INSTRUCTIONS TO FOLLOW: Your output should contain every record, unchanged.

--- INPUT RECORDS ---

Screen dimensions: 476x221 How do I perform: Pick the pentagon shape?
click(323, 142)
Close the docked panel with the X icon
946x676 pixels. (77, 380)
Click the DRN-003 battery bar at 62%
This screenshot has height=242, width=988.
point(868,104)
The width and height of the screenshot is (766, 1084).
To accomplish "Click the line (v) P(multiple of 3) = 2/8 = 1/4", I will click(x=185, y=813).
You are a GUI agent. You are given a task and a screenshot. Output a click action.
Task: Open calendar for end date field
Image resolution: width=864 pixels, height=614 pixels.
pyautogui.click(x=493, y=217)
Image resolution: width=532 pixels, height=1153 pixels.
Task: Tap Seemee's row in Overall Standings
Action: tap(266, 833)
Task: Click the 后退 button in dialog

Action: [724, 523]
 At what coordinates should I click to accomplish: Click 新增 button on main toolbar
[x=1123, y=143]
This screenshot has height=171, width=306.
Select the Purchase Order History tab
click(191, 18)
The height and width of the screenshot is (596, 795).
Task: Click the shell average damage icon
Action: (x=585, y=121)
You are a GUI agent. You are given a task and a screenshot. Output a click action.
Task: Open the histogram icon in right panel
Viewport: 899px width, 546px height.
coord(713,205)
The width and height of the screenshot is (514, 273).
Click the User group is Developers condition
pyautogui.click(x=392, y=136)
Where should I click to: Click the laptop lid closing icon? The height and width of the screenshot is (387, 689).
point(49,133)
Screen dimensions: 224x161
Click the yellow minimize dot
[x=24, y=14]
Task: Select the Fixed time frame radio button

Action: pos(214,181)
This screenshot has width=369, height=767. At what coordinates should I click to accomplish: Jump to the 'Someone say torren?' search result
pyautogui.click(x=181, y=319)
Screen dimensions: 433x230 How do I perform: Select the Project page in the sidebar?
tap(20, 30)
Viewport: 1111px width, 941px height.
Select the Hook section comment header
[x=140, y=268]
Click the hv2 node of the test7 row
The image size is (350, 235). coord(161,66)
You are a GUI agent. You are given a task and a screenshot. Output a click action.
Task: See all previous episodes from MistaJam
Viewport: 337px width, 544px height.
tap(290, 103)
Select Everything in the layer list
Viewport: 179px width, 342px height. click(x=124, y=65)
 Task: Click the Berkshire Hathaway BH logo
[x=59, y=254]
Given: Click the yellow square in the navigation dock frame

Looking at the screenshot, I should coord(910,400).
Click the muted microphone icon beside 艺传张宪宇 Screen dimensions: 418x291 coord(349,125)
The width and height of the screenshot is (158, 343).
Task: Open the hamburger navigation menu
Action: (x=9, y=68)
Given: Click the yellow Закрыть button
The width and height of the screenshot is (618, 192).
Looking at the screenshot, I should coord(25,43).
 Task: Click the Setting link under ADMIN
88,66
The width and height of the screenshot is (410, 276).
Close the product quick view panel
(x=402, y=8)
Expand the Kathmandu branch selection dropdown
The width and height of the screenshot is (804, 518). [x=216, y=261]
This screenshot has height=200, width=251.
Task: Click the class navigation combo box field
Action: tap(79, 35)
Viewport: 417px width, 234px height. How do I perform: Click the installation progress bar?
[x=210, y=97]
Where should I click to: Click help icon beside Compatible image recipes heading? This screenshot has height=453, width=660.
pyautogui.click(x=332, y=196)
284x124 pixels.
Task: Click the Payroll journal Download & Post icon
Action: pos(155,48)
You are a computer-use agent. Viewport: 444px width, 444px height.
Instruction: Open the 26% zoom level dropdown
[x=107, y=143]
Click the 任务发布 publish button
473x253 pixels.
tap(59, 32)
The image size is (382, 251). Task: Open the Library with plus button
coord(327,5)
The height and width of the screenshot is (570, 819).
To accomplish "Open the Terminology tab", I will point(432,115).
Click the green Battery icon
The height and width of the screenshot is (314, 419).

---

WRITTEN ANSWER:
Screen dimensions: 476x221 How do I perform: Pick the pentagon shape?
click(323, 142)
Close the docked panel with the X icon
946x676 pixels. (77, 380)
Click the DRN-003 battery bar at 62%
This screenshot has height=242, width=988.
point(868,104)
The width and height of the screenshot is (766, 1084).
To accomplish "Click the line (v) P(multiple of 3) = 2/8 = 1/4", I will click(x=185, y=813).
You are a GUI agent. You are given a task and a screenshot. Output a click action.
Task: Open calendar for end date field
Image resolution: width=864 pixels, height=614 pixels.
pyautogui.click(x=493, y=217)
Image resolution: width=532 pixels, height=1153 pixels.
Task: Tap Seemee's row in Overall Standings
Action: tap(266, 833)
Task: Click the 后退 button in dialog

Action: [724, 523]
 At what coordinates should I click to accomplish: Click 新增 button on main toolbar
[x=1123, y=143]
This screenshot has height=171, width=306.
Select the Purchase Order History tab
click(191, 18)
The height and width of the screenshot is (596, 795).
Task: Click the shell average damage icon
Action: (x=585, y=121)
You are a GUI agent. You are given a task and a screenshot. Output a click action.
Task: Open the histogram icon in right panel
Viewport: 899px width, 546px height.
coord(713,205)
The width and height of the screenshot is (514, 273).
Click the User group is Developers condition
pyautogui.click(x=392, y=136)
Where should I click to: Click the laptop lid closing icon? The height and width of the screenshot is (387, 689).
point(49,133)
Screen dimensions: 224x161
Click the yellow minimize dot
[x=24, y=14]
Task: Select the Fixed time frame radio button

Action: pos(214,181)
This screenshot has width=369, height=767. At what coordinates should I click to accomplish: Jump to the 'Someone say torren?' search result
pyautogui.click(x=181, y=319)
Screen dimensions: 433x230 How do I perform: Select the Project page in the sidebar?
tap(20, 30)
Viewport: 1111px width, 941px height.
Select the Hook section comment header
[x=140, y=268]
Click the hv2 node of the test7 row
The image size is (350, 235). coord(161,66)
You are a GUI agent. You are given a task and a screenshot. Output a click action.
Task: See all previous episodes from MistaJam
Viewport: 337px width, 544px height.
tap(290, 103)
Select Everything in the layer list
Viewport: 179px width, 342px height. click(x=124, y=65)
 Task: Click the Berkshire Hathaway BH logo
[x=59, y=254]
Given: Click the yellow square in the navigation dock frame

Looking at the screenshot, I should coord(910,400).
Click the muted microphone icon beside 艺传张宪宇 Screen dimensions: 418x291 coord(349,125)
The width and height of the screenshot is (158, 343).
Task: Open the hamburger navigation menu
Action: (x=9, y=68)
Given: Click the yellow Закрыть button
The width and height of the screenshot is (618, 192).
Looking at the screenshot, I should coord(25,43).
 Task: Click the Setting link under ADMIN
88,66
The width and height of the screenshot is (410, 276).
Close the product quick view panel
(x=402, y=8)
Expand the Kathmandu branch selection dropdown
The width and height of the screenshot is (804, 518). [x=216, y=261]
This screenshot has height=200, width=251.
Task: Click the class navigation combo box field
Action: tap(79, 35)
Viewport: 417px width, 234px height. How do I perform: Click the installation progress bar?
[x=210, y=97]
Where should I click to: Click help icon beside Compatible image recipes heading? This screenshot has height=453, width=660.
pyautogui.click(x=332, y=196)
284x124 pixels.
Task: Click the Payroll journal Download & Post icon
Action: pos(155,48)
You are a computer-use agent. Viewport: 444px width, 444px height.
Instruction: Open the 26% zoom level dropdown
[x=107, y=143]
Click the 任务发布 publish button
473x253 pixels.
tap(59, 32)
The image size is (382, 251). Task: Open the Library with plus button
coord(327,5)
The height and width of the screenshot is (570, 819).
To accomplish "Open the Terminology tab", I will point(432,115).
Click the green Battery icon
The height and width of the screenshot is (314, 419).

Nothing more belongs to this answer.